It is known from “Frequent Value Encoding For Low Power Data Buses” Jun Yang et al, Association for Computing Machinery (ACM) Transactions on Design Automation of Electronic Systems, Volume 9, No. 3, July 2004, Pages 354 to 384 to encode data values to be transmitted so as to reduce switching activity on external buses for the purpose of reducing power consumption. However, this technique has the disadvantage that extra circuit resources and power are consumed by first encoding the data values to be transmitted and then subsequently decoding these values.
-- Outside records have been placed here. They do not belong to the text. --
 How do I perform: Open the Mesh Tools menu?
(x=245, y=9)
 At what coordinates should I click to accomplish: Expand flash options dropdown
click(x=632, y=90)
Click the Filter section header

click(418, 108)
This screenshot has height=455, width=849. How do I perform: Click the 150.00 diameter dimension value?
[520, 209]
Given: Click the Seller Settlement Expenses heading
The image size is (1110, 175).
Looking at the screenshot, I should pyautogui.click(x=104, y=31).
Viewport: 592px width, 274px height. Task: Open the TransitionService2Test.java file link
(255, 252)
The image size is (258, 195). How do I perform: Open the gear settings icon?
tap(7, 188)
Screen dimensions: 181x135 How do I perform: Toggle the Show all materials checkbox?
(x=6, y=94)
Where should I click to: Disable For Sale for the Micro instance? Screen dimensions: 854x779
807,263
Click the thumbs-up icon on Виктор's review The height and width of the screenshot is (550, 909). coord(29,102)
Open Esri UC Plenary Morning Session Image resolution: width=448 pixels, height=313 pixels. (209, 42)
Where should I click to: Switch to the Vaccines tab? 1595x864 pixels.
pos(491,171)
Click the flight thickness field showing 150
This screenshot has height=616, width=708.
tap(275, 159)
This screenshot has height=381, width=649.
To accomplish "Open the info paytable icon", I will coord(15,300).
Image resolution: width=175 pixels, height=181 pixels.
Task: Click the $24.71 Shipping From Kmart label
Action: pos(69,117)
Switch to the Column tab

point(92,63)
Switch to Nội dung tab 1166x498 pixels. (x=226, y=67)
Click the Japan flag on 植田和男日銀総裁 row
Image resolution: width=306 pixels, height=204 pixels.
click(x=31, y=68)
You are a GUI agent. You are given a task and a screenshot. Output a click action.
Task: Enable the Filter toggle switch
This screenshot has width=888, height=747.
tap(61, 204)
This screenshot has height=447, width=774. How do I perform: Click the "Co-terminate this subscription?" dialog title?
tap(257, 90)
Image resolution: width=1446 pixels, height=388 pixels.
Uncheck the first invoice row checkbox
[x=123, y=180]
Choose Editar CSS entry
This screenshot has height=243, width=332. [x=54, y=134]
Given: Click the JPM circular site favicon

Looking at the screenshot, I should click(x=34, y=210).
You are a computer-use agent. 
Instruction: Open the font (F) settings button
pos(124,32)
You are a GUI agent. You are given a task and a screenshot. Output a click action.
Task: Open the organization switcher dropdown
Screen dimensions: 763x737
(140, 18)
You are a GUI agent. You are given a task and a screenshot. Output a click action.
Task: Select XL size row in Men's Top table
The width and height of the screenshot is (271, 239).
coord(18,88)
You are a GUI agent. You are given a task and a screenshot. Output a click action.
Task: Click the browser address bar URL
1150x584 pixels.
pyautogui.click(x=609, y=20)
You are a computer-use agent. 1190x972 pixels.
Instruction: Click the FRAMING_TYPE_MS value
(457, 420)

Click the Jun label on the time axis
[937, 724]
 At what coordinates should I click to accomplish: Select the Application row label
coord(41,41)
Also, the encoding and decoding of the data values introduces a time delay.
It is known from “Reordering Memory Bus Transactions For Reduced Power Consumption” Bruce R. Childers et al. ACM SIGPLAN Workshop On Languages, Compilers, and Tools for Embedded Systems, during ACM SIGPLAN Conference On Programming Language Design and Implementation (PLDI'2000, June 2000) to examine with hardware the data words within a cache line being transferred to or from memory so as to determine a new order for the data words to be transferred in order to reduce switching activity and accordingly energy consumption. This additional hardware consumes power which detracts from the energy saved by reducing the switching activity on the buses. The additional hardware is also a disadvantageous complexity and cost overhead, and incurs a latency penalty due to the time taken to calculate a new order of transmission.
Thus, both Yang and Childers reduce the power consumed by the bus, but at the expense of latency. In some situations the latency incurred may be unacceptable. It is desirable to produce a system that improves the performance of data transfers over the bus without adversely affecting the latency of the system.
In the present application, the term “bus” is taken to mean a collection of one or more conductors. A bus can be a one-to-one connection, a one-to-many connection, a many-to-one connection, or a many-to-many connection. A bus may or may not connect devices via interconnect circuitry.